- Born: 7 June 1947 (age 78) Rumilly, France
- Education: University of Lyon University of Bordeaux
- Occupation: Banker
- Known for: CEO of Crédit Agricole (2005-2010)

= Georges Pauget =

Georges Pauget (born 1947) was the CEO of Crédit Agricole and LCL S.A. from 2005 to 2010.

==Biography==
Pauget was born in Rumilly, Haute-Savoie in 1947. He received an M.A. in Economics from the University of Lyon and a Ph.D. in 1975 from the University of Bordeaux.

He has been Chairman of Union des Assurances Fédérales, TLJ SAS, Uni-Editions, CEDICAM, and SERVICAM.

He started working for Crédit Agricole in 1973. He worked both in the provinces and in Paris. In 2005 he became the CEO of Crédit Agricole and LCL S.A. He also became the Chairman of Calyon in 2007.

In 2008 he became the Chairman of the French Banking Federation. He also represents permanently Crédit Lyonnais for the Fondation de France and Crédit Agricole SA on the Supervisory Board of Fonds de Garantie des Depôts. He has been decorated Chevalier de la Légion d'honneur.
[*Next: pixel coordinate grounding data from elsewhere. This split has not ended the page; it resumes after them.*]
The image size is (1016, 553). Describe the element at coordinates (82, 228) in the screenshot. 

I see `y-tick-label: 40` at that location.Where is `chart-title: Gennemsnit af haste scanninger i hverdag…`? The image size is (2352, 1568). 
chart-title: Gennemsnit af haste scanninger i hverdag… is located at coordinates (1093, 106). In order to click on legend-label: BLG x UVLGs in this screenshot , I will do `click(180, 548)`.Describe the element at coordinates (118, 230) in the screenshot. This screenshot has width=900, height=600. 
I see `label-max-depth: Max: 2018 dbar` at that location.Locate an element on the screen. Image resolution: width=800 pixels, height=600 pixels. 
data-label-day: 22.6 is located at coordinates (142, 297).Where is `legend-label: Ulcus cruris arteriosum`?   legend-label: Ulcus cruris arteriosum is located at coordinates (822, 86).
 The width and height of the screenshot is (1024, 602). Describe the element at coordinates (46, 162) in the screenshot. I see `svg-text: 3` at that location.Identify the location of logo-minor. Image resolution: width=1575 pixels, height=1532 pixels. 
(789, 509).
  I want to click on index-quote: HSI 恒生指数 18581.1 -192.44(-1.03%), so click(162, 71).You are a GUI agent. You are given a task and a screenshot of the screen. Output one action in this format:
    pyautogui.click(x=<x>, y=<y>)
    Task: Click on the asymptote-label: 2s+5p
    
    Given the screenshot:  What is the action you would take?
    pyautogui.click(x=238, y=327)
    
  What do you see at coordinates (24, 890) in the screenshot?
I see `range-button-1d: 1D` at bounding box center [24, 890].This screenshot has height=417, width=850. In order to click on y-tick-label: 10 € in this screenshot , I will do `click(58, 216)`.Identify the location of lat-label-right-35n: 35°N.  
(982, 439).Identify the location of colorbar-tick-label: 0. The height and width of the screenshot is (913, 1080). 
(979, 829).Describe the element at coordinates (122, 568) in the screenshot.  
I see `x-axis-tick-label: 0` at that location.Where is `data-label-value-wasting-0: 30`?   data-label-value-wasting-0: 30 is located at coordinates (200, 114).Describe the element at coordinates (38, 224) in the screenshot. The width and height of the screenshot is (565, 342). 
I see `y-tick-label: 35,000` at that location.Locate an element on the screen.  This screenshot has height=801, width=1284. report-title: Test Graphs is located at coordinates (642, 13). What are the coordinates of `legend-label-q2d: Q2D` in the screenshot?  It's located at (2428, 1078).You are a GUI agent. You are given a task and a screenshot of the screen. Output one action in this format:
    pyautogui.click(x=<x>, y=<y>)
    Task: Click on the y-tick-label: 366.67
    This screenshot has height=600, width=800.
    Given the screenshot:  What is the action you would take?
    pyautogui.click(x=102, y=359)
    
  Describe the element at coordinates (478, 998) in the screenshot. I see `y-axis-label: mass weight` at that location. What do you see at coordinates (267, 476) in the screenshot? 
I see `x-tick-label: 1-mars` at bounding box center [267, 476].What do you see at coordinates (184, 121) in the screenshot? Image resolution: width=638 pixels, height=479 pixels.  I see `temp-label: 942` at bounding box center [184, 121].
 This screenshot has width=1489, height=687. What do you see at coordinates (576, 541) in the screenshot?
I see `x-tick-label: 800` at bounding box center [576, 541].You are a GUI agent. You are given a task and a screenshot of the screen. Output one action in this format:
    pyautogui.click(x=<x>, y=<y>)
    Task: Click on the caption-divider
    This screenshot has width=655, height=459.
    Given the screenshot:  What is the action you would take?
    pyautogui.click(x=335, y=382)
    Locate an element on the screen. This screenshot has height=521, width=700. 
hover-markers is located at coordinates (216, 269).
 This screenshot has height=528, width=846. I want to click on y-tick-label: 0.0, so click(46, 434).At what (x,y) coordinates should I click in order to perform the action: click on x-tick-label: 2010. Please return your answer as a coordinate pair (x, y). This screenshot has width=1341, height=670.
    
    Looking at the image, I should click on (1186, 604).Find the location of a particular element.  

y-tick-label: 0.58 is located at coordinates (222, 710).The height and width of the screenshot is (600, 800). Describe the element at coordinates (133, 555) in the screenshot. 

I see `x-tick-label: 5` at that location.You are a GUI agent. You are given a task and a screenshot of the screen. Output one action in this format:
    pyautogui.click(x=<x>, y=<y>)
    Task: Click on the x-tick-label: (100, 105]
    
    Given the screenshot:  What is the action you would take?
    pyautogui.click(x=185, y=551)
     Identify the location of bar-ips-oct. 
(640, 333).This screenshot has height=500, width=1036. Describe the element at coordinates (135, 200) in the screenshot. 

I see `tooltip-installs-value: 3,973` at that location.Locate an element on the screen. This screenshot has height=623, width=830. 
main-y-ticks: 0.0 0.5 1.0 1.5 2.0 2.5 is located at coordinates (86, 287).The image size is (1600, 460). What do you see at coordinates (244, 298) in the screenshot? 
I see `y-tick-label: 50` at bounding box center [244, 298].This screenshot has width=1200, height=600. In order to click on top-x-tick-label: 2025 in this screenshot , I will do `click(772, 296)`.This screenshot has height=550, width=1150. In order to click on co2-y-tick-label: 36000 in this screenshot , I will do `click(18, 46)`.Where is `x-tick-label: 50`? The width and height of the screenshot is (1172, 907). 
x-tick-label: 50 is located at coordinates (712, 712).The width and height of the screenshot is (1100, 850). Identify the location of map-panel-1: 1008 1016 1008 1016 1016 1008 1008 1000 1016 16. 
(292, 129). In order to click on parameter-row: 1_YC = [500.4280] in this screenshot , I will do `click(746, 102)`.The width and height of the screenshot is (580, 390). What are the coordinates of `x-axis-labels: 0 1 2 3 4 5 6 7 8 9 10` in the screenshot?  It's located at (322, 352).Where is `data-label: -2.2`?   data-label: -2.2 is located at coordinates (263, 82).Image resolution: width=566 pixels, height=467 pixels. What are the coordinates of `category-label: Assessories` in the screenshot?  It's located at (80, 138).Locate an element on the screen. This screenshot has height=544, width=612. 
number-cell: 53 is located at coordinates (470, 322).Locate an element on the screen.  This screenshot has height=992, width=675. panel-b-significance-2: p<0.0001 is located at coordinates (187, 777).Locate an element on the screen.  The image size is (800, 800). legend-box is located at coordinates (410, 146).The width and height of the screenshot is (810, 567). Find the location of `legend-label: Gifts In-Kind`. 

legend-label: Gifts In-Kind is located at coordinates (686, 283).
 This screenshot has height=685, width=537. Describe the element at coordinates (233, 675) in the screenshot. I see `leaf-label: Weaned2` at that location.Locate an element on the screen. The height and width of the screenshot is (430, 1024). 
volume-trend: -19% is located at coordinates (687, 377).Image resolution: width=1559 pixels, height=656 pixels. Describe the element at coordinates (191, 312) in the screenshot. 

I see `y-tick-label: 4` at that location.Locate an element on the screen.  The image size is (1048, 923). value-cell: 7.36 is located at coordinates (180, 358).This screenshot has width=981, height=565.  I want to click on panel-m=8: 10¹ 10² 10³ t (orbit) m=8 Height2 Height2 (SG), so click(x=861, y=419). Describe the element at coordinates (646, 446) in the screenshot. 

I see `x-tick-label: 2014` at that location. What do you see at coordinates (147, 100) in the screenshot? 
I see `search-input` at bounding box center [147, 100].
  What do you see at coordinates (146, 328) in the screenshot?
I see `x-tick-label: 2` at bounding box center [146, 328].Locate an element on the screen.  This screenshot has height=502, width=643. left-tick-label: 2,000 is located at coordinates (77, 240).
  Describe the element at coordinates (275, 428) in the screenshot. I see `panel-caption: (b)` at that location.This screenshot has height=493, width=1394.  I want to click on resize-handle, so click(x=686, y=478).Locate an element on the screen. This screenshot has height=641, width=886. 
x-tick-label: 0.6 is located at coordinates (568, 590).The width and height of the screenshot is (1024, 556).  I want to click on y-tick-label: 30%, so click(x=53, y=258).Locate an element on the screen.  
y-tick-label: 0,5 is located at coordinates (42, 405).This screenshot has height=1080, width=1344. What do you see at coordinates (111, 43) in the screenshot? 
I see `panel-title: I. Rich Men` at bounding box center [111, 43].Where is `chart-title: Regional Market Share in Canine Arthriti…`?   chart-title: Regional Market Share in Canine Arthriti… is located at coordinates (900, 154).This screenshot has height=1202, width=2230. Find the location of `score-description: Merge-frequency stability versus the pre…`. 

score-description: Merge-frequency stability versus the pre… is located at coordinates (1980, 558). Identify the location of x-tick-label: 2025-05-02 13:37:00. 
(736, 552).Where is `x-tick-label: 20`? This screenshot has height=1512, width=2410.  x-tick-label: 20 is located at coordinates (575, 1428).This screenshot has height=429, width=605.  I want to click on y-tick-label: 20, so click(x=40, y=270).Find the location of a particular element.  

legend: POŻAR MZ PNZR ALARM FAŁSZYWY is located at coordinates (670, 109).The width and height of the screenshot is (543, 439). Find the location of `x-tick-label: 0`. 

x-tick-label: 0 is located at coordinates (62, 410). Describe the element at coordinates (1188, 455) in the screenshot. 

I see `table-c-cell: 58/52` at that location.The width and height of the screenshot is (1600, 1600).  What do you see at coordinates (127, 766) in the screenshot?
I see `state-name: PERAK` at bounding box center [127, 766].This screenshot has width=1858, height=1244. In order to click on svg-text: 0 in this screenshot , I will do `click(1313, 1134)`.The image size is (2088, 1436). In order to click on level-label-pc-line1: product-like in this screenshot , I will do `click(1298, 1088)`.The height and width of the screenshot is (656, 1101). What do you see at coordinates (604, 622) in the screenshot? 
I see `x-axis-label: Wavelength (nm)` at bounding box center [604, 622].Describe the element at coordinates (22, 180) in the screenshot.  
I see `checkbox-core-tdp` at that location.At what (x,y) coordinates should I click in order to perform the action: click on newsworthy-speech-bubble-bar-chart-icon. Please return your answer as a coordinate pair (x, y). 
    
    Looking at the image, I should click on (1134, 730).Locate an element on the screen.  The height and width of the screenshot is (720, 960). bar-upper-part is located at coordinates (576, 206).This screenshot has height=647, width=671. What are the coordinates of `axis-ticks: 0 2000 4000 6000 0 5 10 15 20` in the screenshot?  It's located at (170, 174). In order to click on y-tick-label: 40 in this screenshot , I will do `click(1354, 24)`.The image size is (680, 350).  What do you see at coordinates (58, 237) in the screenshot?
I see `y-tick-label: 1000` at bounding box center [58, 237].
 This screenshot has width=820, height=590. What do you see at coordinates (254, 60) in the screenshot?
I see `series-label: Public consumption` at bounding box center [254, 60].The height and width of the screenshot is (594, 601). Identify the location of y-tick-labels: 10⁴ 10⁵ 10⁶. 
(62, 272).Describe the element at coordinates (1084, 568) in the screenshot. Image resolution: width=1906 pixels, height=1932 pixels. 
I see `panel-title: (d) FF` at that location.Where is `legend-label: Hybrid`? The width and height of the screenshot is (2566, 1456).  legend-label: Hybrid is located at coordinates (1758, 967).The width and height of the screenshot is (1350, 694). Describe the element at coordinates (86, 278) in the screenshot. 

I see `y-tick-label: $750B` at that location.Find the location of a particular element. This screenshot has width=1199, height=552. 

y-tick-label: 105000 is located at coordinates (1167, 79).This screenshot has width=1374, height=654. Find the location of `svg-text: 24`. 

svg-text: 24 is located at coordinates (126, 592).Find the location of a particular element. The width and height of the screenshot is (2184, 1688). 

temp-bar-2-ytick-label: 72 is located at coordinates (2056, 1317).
In January 2009, he was publicly reluctant to relinquish his bonuses. In December 2009, he published a book about the financial crisis, Faut-il brûler les banquiers?. He blames the crunch on the Clinton administration, banking regulators and overseers, central banks, and financial markets. He will step down as CEO in February 2010.